● **MATERIAL**
------
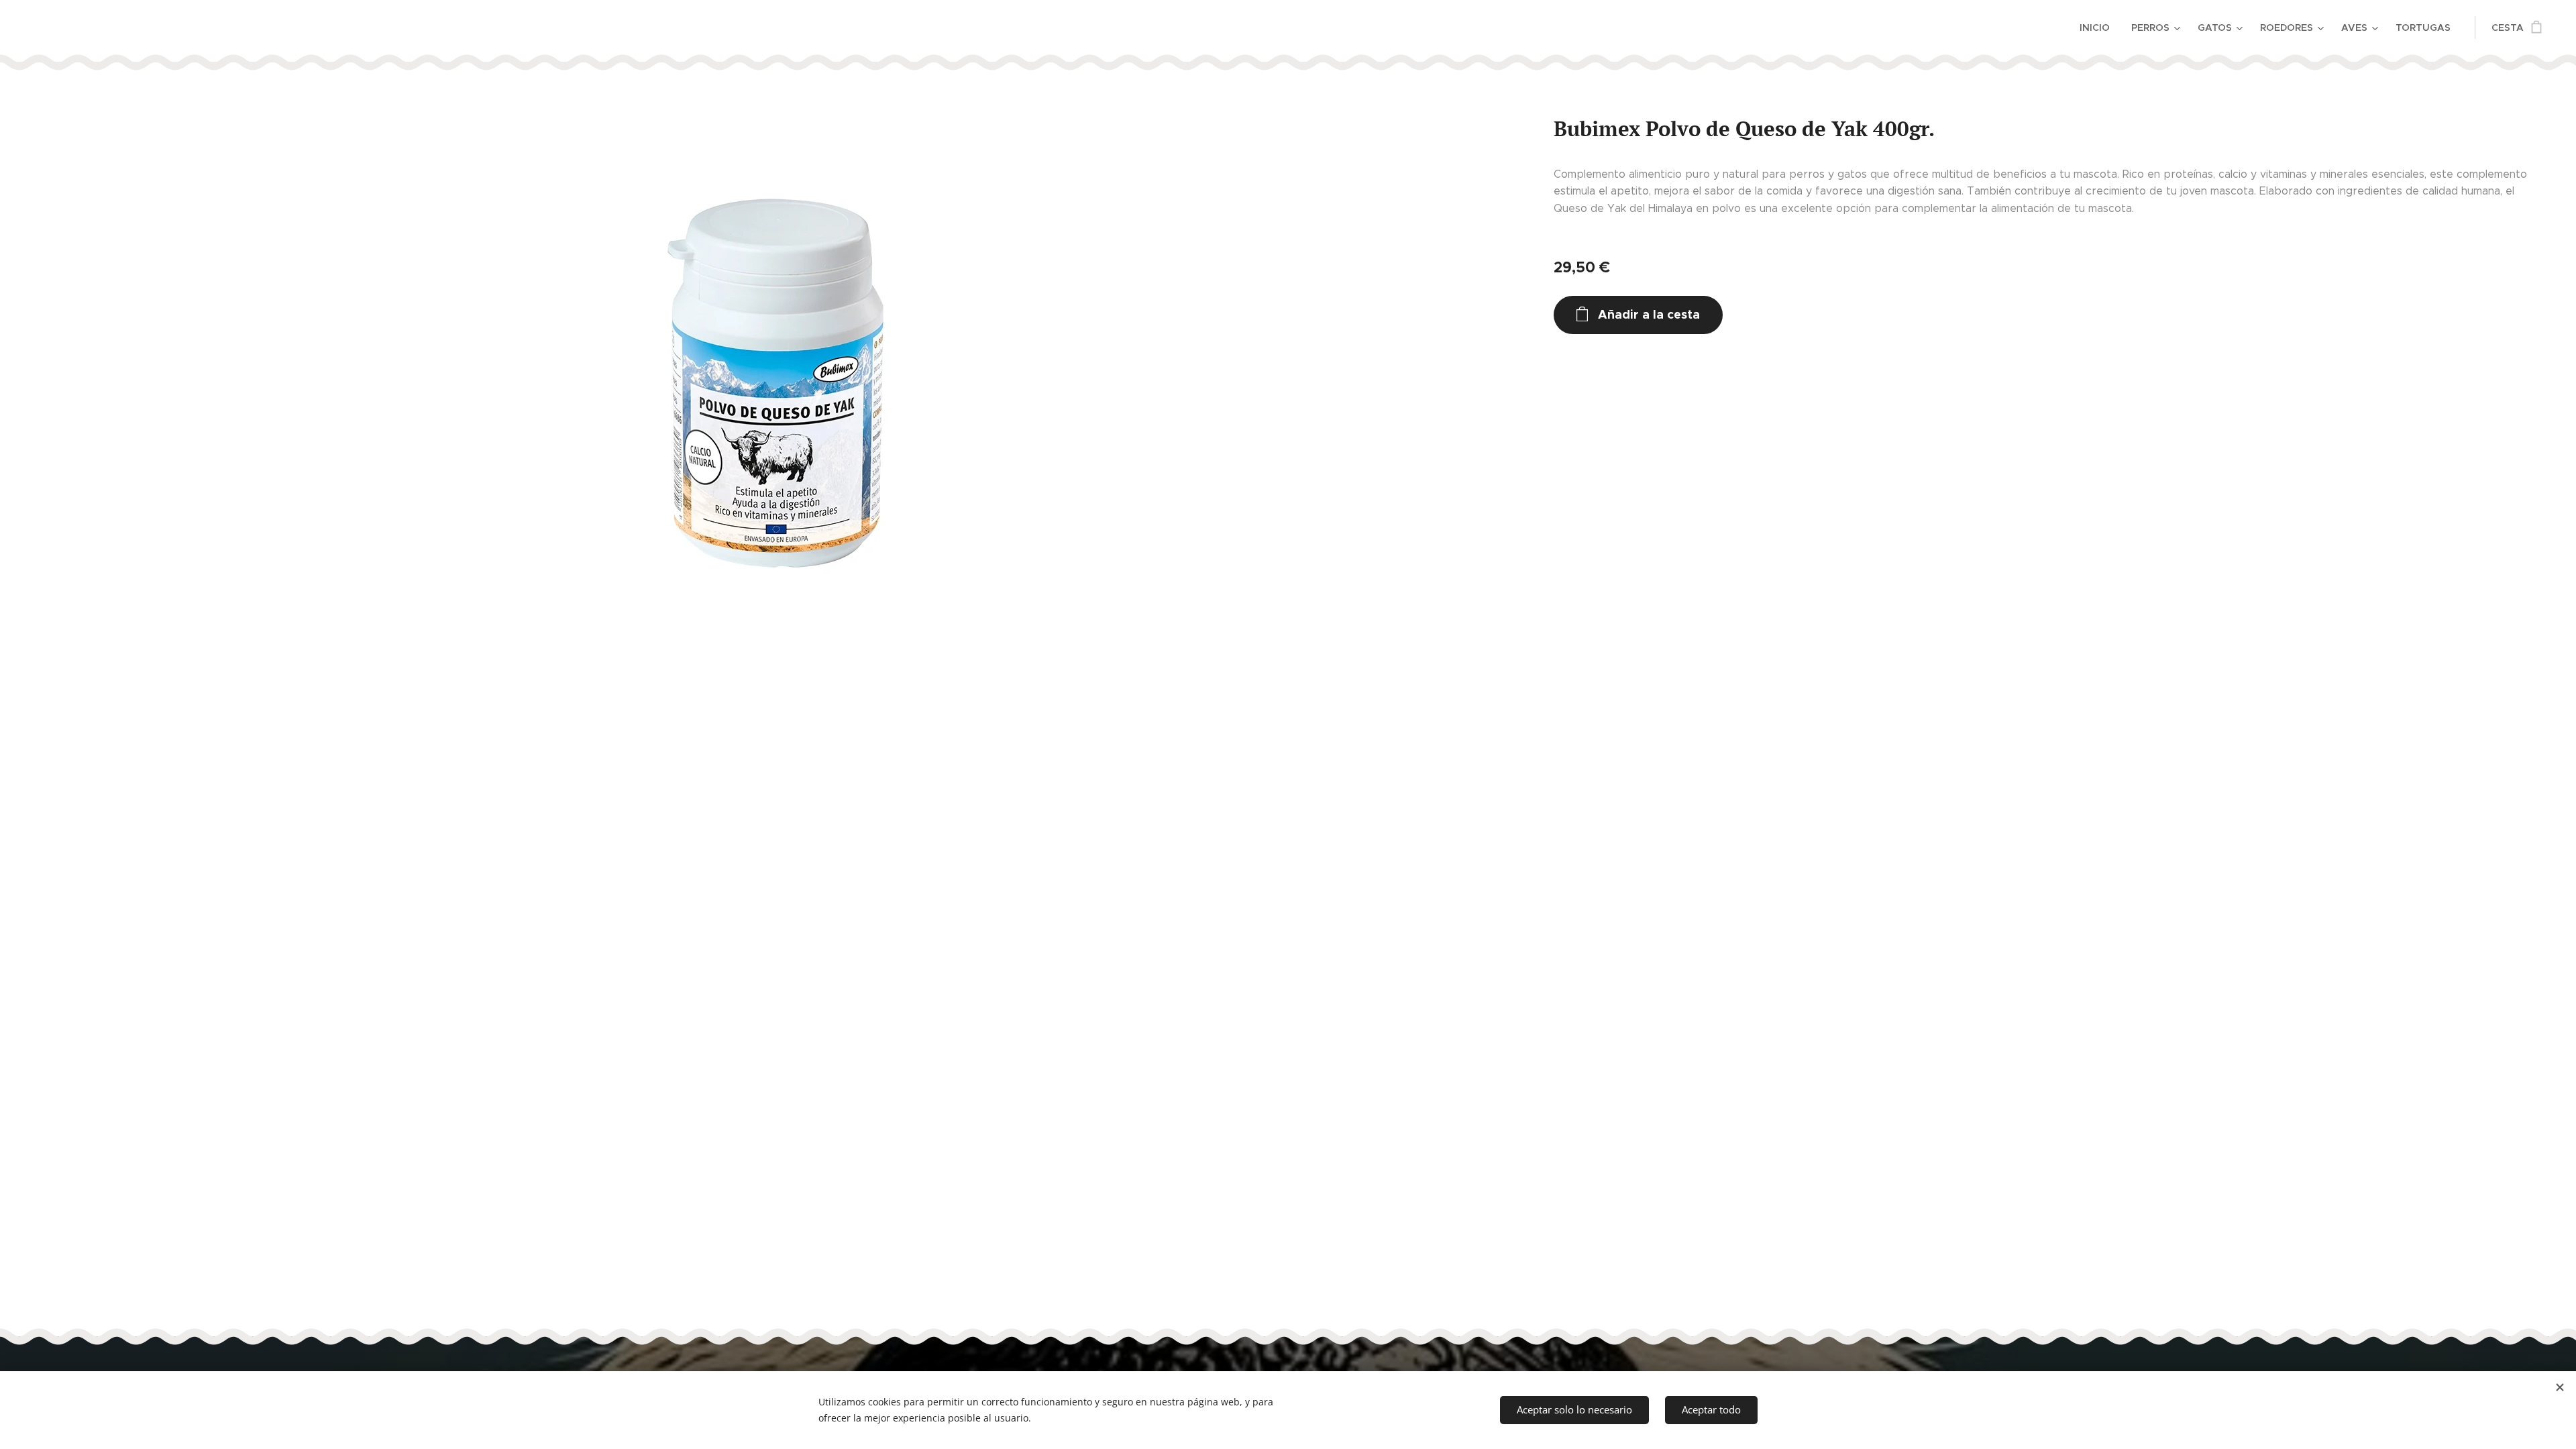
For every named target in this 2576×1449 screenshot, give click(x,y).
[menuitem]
------
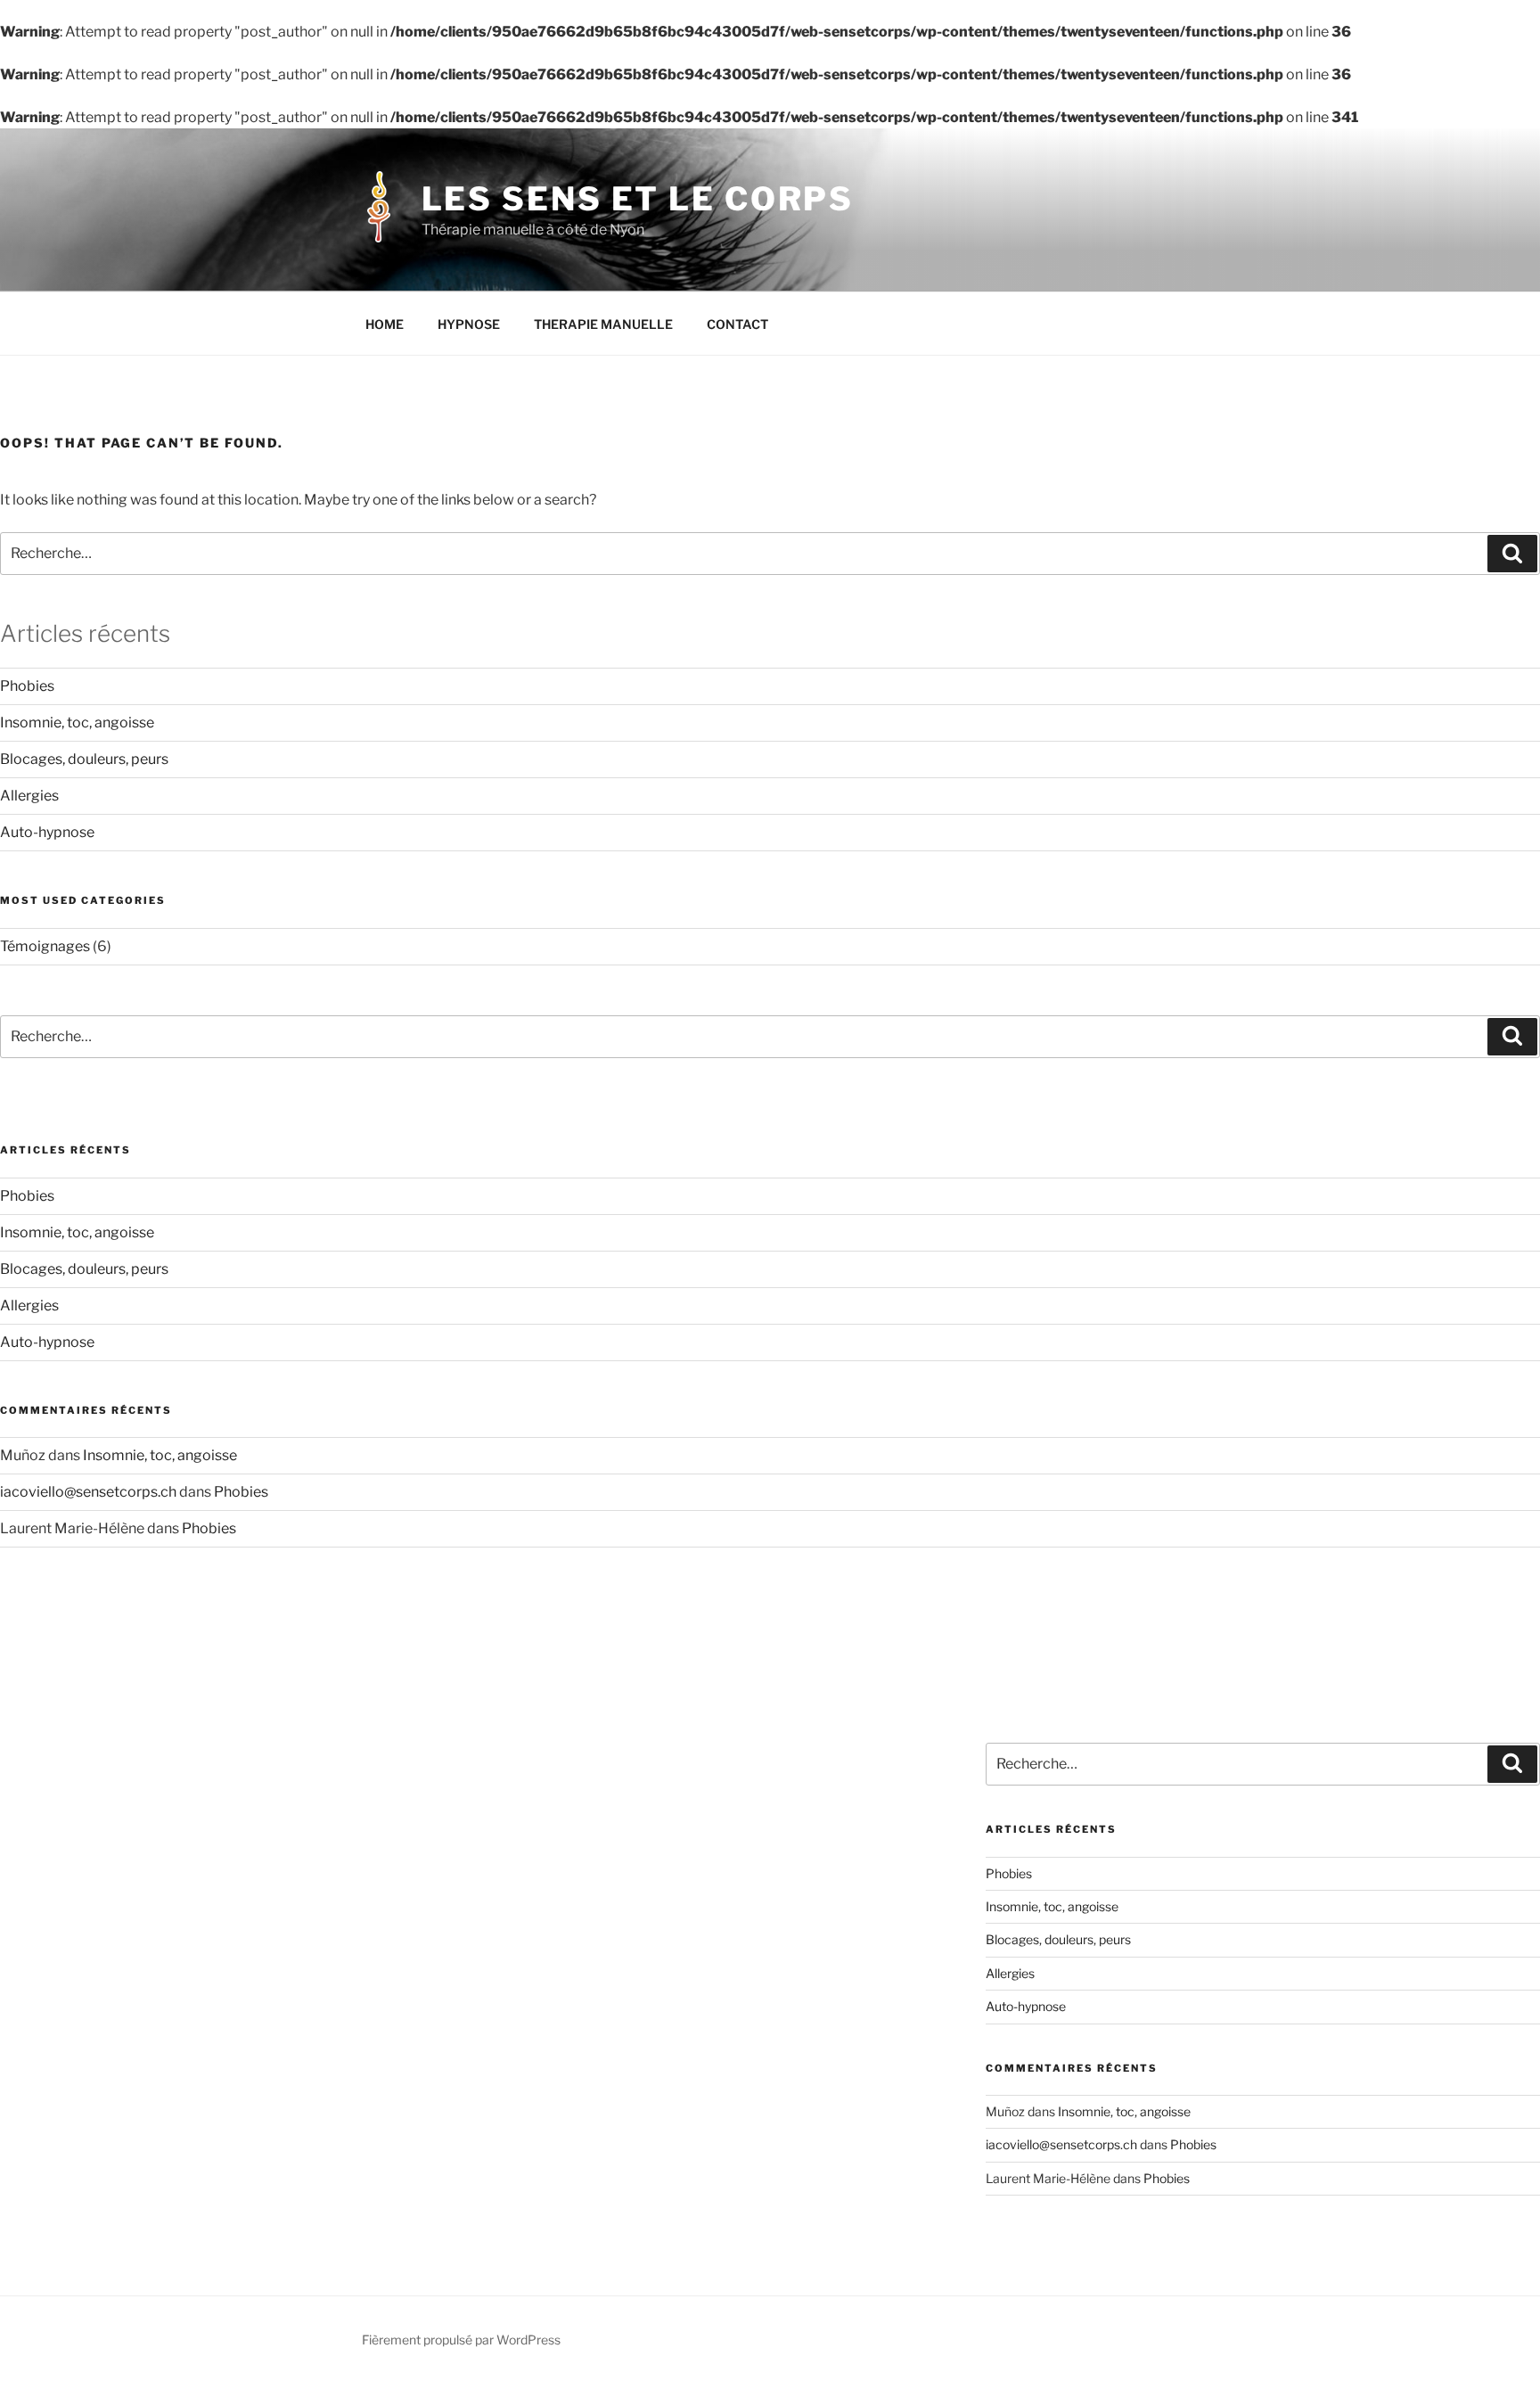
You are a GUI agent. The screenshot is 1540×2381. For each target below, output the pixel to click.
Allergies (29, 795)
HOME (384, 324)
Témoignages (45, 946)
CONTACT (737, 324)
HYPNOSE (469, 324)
------
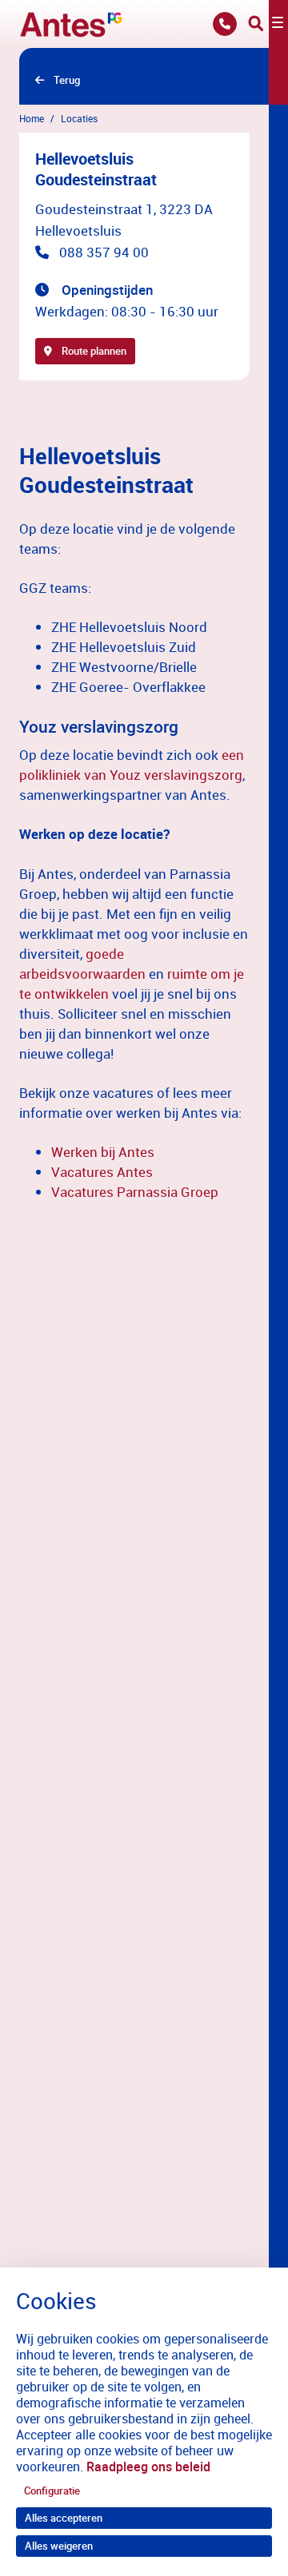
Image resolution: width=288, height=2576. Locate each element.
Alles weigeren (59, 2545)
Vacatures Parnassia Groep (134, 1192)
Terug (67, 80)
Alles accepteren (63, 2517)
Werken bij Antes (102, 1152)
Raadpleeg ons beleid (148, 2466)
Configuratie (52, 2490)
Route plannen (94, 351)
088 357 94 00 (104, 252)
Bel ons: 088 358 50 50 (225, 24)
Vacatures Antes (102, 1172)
------
Please pull out every line of the records above that contains the word "target".

For every named target in this 2576×1449 screenshot, give click(x,y).
You are a GUI agent. The screenshot is 1540×2381. For each target below, output the pixel to click.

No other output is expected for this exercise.